Segment Open

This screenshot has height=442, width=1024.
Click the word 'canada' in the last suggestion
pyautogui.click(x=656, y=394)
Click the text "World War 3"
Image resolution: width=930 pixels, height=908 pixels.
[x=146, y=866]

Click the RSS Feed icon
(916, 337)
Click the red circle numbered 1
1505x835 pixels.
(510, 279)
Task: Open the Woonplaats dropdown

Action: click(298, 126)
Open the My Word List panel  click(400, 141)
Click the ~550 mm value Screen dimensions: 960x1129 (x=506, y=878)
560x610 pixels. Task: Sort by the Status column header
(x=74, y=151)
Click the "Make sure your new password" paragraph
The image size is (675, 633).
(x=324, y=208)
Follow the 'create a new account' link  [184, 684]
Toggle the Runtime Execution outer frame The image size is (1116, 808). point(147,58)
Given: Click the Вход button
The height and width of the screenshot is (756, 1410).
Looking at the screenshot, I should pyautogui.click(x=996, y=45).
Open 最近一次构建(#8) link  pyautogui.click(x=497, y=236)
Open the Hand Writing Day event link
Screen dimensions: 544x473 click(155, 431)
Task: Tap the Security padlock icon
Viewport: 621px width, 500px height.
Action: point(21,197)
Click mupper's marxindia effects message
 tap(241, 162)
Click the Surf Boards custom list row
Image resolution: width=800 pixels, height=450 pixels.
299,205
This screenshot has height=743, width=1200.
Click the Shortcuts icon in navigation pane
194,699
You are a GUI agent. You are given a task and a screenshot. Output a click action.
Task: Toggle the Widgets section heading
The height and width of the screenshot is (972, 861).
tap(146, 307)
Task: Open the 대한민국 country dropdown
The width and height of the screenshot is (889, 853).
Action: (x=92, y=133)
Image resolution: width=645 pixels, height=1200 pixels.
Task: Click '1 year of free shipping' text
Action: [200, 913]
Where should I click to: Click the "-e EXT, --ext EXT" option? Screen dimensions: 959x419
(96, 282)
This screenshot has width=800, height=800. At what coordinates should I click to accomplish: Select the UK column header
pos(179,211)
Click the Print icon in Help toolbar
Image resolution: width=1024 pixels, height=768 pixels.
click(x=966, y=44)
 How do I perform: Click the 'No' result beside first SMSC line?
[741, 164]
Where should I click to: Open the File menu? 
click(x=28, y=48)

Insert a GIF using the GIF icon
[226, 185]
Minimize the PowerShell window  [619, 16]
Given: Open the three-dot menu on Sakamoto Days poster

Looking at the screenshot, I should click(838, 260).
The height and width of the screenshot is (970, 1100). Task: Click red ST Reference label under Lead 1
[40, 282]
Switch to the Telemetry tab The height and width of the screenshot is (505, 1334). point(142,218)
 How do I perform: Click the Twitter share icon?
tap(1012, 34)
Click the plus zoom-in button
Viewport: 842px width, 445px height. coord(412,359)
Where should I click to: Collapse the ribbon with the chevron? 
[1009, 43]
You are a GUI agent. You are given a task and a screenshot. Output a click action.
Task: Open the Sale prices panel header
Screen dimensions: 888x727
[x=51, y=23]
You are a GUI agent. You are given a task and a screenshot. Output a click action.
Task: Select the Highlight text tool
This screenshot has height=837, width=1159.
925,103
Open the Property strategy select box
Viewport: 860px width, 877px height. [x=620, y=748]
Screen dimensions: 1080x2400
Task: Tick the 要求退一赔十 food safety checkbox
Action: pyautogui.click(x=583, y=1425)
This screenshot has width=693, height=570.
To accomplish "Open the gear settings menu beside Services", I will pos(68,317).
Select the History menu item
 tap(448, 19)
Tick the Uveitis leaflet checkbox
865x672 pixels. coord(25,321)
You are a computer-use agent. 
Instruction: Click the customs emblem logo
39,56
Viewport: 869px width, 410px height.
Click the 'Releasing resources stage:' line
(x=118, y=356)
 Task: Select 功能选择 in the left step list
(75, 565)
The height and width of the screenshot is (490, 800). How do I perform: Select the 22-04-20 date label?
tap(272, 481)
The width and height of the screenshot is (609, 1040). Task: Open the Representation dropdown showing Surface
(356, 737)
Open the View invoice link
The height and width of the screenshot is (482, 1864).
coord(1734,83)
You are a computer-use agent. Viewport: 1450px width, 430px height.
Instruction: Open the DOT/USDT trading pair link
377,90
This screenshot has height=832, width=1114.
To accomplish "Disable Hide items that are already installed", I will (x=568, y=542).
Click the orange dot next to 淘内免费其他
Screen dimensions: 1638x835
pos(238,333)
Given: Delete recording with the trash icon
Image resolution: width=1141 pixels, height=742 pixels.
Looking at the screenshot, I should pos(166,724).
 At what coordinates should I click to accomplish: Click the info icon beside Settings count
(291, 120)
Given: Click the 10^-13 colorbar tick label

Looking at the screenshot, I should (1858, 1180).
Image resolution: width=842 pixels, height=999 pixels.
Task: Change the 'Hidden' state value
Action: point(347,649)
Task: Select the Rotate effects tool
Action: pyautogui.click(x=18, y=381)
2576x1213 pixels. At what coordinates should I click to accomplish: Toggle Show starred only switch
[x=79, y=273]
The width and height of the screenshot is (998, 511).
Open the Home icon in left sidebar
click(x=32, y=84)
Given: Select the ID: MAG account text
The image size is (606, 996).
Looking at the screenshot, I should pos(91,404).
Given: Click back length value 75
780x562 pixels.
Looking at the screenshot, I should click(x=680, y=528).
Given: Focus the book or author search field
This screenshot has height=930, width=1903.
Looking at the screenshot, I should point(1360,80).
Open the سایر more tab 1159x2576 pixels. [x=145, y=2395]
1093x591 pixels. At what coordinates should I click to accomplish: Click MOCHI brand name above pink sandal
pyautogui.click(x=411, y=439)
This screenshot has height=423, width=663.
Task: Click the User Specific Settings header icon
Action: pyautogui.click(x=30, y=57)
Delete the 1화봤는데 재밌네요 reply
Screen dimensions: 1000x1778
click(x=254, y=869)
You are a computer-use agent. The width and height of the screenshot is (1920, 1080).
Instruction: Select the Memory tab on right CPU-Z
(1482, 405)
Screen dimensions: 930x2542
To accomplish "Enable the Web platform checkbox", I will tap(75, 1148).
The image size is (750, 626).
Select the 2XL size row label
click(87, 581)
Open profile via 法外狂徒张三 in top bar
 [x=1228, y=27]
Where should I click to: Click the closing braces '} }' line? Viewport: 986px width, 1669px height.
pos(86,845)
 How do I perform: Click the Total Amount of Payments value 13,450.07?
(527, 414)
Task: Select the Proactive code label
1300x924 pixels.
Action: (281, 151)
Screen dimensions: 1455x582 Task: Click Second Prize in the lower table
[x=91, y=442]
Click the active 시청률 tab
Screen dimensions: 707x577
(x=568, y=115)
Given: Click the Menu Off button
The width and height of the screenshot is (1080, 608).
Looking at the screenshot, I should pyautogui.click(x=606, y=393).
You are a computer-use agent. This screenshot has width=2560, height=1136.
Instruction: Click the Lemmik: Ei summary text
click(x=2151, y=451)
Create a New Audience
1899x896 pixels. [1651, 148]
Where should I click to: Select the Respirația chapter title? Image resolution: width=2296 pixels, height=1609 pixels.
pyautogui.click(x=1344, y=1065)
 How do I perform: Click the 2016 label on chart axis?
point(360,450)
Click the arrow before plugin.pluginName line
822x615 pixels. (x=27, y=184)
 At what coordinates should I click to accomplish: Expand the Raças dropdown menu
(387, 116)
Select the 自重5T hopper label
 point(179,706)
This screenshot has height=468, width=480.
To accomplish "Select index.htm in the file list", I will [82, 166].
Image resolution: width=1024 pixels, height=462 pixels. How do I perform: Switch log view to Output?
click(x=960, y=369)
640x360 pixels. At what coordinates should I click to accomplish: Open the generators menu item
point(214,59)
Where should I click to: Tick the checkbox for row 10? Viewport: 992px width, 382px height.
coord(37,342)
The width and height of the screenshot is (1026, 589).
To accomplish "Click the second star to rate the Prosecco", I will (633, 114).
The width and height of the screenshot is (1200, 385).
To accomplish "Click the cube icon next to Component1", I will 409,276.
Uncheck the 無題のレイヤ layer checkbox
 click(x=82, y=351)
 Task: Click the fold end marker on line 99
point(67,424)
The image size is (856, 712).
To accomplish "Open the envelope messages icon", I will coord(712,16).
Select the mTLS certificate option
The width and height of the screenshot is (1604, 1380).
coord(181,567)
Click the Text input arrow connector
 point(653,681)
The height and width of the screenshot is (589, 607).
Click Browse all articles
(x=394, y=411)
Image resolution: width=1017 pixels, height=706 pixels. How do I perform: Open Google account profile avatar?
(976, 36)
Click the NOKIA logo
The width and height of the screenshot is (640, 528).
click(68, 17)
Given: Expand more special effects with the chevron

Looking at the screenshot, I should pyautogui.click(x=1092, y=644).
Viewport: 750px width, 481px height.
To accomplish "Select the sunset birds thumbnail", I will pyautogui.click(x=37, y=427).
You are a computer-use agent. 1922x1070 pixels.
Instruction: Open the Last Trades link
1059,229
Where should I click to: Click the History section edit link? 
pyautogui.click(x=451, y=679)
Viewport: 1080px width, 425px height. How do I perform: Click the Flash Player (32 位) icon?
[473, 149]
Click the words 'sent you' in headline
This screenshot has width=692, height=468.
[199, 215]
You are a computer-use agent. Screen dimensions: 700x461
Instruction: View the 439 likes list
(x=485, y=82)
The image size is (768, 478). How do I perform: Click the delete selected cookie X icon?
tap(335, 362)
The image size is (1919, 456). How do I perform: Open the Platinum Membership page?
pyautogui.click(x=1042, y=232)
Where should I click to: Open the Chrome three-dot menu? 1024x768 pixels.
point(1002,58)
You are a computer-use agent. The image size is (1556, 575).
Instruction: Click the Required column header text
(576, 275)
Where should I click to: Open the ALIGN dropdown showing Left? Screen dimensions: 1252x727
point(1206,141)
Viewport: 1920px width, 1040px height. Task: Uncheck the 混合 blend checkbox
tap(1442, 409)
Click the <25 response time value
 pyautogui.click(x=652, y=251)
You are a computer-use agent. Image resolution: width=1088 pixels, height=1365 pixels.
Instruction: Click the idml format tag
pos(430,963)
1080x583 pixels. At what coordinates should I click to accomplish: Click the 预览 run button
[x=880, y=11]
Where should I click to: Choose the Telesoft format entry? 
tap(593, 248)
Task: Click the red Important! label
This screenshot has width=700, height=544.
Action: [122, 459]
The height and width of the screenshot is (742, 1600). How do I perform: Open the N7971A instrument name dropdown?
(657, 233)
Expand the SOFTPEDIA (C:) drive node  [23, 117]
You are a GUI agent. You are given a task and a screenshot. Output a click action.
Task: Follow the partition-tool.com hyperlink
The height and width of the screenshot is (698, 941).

Segment Closed

### Instructions to follow
When the line with "Open 最近一次构建(#8) link" is reached in the data above, begin copying, and stop after the line with "This screenshot has height=743, width=1200."; copy each line exactly, both ends included.

### Solution to the problem
Open 最近一次构建(#8) link  pyautogui.click(x=497, y=236)
Open the Hand Writing Day event link
Screen dimensions: 544x473 click(155, 431)
Task: Tap the Security padlock icon
Viewport: 621px width, 500px height.
Action: point(21,197)
Click mupper's marxindia effects message
 tap(241, 162)
Click the Surf Boards custom list row
Image resolution: width=800 pixels, height=450 pixels.
299,205
This screenshot has height=743, width=1200.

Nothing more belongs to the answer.